Tetralogy of Fallot (choice E) is the most common cause of early cyanosis, consisting of a
ventricular septal defect, right ventricular outflow tract obstruction, an overriding aorta,
and right ventricular hypertrophy.
Reply
#2
dont' worry about it...can't thank you enough...i was too lazy to do questions...but did all 40, poSSIBLY..Smile
Reply
#3
THE NUMBERS THAT U SEE SOME TIMES ARE PG NUMBERS IGNORE THEM.... SORRY GUYS I KNOW IT IS KINDA MESS. I WILL SOON THINK OF SOME BETTER WAY ...AND I REALLY HOPE THAT U GUYS GIVE SOME SORT OF INPUT INTO IT SO WE CAN MAKE IT MORE EFFECTIVE AND ENJOYABLE AND GET EVERY ONE INVOLVED.

THANKS AND GOOD NITE.
Reply
#4
Do you think that these questions represent the spirit of the real step 1 ? please give us an answer guys out of your experience and opinions
Reply
#5
I am still in the process.... i probably know lot less than u do... what I think of the questions is just a way to ask ourself ...."do i really understand this topic"?.... if yes than good if not ....go and hit the books and make sure that section is really understood well.
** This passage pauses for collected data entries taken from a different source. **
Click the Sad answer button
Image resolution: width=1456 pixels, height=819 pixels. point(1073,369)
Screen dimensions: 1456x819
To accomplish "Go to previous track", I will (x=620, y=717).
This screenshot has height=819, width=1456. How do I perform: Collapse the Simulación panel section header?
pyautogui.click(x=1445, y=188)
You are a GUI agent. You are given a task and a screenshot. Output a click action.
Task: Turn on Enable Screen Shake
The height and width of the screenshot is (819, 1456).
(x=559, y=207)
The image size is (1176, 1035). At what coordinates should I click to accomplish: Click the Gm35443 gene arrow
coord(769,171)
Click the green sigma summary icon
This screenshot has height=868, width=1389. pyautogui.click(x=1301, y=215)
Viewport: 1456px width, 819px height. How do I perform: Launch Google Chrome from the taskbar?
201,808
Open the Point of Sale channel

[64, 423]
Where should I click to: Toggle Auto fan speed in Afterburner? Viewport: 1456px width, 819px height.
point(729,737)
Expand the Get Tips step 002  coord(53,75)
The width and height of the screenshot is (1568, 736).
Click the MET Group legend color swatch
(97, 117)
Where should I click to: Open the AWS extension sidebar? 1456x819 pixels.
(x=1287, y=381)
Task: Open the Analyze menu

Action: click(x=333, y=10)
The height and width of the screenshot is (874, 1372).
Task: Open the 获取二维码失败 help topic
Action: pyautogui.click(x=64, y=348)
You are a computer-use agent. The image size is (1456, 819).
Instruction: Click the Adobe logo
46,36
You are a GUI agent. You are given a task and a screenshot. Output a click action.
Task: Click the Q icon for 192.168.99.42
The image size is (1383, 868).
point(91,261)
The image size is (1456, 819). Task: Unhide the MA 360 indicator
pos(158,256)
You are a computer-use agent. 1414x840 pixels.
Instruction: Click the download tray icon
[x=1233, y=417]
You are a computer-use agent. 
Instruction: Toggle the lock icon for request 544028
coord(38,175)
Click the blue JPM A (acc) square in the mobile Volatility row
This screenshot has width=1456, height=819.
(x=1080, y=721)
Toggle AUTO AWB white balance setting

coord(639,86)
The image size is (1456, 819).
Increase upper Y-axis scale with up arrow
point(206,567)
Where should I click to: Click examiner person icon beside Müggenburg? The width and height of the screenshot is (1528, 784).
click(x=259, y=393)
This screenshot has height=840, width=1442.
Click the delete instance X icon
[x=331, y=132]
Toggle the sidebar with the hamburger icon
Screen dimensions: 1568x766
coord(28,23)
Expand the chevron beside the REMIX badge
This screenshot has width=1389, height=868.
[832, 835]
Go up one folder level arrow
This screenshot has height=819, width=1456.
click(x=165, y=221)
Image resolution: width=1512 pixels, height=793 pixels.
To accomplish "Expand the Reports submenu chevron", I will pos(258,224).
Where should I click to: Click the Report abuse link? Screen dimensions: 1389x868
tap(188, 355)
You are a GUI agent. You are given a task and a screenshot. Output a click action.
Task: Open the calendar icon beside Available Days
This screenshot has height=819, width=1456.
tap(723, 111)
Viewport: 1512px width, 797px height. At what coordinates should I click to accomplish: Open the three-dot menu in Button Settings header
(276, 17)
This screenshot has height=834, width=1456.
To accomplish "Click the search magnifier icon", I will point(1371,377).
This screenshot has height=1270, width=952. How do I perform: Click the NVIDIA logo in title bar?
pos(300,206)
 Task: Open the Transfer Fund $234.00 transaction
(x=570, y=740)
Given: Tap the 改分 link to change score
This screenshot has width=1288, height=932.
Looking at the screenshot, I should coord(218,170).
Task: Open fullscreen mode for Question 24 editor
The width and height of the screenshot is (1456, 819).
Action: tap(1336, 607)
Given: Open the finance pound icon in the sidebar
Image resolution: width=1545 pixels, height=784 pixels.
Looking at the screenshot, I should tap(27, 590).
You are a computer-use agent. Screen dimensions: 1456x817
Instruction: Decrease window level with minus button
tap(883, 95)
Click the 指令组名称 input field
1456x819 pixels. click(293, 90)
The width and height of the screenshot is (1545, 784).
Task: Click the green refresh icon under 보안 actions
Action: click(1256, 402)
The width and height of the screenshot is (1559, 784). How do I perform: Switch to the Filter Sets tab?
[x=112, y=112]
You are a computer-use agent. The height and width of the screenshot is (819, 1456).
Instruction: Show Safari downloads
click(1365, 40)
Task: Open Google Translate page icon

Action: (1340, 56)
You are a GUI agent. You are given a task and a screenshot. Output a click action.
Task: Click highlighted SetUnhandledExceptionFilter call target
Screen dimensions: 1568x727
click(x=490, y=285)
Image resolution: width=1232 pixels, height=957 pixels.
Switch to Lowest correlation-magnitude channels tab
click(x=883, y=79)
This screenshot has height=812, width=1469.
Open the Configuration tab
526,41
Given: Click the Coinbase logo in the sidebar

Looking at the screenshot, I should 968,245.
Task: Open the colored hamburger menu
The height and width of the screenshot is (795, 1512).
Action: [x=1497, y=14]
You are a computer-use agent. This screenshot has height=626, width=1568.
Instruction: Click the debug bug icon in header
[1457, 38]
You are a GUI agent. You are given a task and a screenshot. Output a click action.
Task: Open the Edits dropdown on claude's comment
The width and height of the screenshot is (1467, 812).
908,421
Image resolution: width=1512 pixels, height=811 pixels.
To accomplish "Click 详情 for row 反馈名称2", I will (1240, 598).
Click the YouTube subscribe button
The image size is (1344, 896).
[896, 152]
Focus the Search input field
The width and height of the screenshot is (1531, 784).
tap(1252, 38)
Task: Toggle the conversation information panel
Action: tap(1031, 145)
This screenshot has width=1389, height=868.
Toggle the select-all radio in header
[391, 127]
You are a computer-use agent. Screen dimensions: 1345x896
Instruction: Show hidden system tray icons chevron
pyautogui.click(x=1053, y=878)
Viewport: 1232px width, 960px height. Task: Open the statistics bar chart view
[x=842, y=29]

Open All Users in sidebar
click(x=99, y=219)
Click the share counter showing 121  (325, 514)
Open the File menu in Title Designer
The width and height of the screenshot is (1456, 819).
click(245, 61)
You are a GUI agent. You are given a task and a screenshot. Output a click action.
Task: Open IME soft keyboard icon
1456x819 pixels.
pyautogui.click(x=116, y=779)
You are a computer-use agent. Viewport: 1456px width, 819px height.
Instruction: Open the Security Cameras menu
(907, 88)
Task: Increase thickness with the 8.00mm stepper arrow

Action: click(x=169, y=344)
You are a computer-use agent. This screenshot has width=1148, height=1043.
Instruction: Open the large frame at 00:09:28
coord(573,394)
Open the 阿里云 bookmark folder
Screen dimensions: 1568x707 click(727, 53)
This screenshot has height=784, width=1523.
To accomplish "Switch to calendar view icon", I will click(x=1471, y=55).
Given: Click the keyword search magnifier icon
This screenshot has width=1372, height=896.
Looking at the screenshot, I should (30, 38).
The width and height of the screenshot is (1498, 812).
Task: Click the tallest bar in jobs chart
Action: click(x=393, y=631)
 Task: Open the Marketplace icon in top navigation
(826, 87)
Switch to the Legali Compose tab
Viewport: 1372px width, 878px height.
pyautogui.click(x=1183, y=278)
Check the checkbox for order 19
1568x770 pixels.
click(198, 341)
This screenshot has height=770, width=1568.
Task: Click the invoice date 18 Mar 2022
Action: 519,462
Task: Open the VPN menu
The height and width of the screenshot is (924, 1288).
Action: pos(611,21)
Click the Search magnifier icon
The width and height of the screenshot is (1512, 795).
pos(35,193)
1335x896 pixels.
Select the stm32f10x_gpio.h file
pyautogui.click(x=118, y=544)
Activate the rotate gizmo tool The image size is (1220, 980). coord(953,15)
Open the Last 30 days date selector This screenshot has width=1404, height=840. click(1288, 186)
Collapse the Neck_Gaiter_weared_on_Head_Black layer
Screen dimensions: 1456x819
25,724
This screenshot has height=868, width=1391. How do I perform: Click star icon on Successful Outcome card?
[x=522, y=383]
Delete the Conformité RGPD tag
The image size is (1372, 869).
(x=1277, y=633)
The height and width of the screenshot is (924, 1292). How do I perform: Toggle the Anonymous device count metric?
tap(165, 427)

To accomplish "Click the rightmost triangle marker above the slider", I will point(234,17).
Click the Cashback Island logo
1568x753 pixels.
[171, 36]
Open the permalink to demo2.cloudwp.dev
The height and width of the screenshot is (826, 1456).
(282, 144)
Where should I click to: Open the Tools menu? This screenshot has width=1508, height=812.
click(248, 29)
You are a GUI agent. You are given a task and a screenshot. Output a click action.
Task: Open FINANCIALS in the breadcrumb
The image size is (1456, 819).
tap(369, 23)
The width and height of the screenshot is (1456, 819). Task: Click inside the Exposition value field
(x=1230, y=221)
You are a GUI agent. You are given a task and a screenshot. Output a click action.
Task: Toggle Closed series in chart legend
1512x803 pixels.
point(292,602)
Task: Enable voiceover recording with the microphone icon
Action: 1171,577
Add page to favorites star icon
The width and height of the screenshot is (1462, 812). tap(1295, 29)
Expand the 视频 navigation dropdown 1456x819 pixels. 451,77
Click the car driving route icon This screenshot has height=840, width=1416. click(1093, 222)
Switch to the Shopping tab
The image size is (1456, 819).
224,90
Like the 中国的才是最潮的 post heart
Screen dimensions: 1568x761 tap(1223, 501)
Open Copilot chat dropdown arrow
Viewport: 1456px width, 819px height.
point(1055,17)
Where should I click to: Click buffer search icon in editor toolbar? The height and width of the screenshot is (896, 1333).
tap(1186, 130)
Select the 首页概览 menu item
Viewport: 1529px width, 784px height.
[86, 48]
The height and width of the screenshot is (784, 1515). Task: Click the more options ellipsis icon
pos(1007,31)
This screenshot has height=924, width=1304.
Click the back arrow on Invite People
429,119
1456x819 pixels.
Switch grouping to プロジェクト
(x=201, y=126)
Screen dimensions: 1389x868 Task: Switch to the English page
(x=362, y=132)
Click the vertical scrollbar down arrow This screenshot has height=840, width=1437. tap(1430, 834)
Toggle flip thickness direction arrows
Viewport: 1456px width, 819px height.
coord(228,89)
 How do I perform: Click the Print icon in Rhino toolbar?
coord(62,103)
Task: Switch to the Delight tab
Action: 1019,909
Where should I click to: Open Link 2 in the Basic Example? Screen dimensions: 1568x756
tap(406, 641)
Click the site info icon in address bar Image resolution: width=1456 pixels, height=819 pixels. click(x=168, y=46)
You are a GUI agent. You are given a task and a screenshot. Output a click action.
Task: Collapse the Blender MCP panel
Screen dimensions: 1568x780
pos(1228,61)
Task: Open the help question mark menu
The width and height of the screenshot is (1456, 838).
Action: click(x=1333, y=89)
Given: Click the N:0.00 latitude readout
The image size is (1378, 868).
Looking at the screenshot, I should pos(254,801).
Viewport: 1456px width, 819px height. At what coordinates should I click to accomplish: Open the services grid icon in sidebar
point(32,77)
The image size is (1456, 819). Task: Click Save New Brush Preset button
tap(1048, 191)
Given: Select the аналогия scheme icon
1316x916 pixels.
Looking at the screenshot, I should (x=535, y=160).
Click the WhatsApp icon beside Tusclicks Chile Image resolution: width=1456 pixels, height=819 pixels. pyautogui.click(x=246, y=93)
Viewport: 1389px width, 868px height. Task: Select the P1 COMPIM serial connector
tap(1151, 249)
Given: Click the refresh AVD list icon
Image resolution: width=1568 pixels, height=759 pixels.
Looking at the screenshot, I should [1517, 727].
But reading is crucial till the very last day.... Questions and reading combined is the best..... morning for reading ...afternoons for questions....

Reply
#6
what way were you thinking of doc? i can't think of any other way these questions cud be as fun.
Reply
#7
Okay, i totally agree ... but what i mean, are these questions representative of the spirit of the real exam, or is the real exam usually harder than this ? I never solved questions thats why i am asking
Reply
#8
chessmaster....it all depends on your luck really..
i've heard of ppl getting easy questions, and some..not so much.

but to answer your questions...you woudln't know 'til you take the exam yourself.
do the nbmes
hope it helped, and didn't make you run in circlesSmile
Reply
#9
i would say exam is not harder than this. It is just the way it is written. if u pay close attention to each question...all the clues are there to ans the question. I would consider it to be good comparison to the exam.
Reply
#10
hehehe ... thanks for everything ... When do you start studying in the morning ???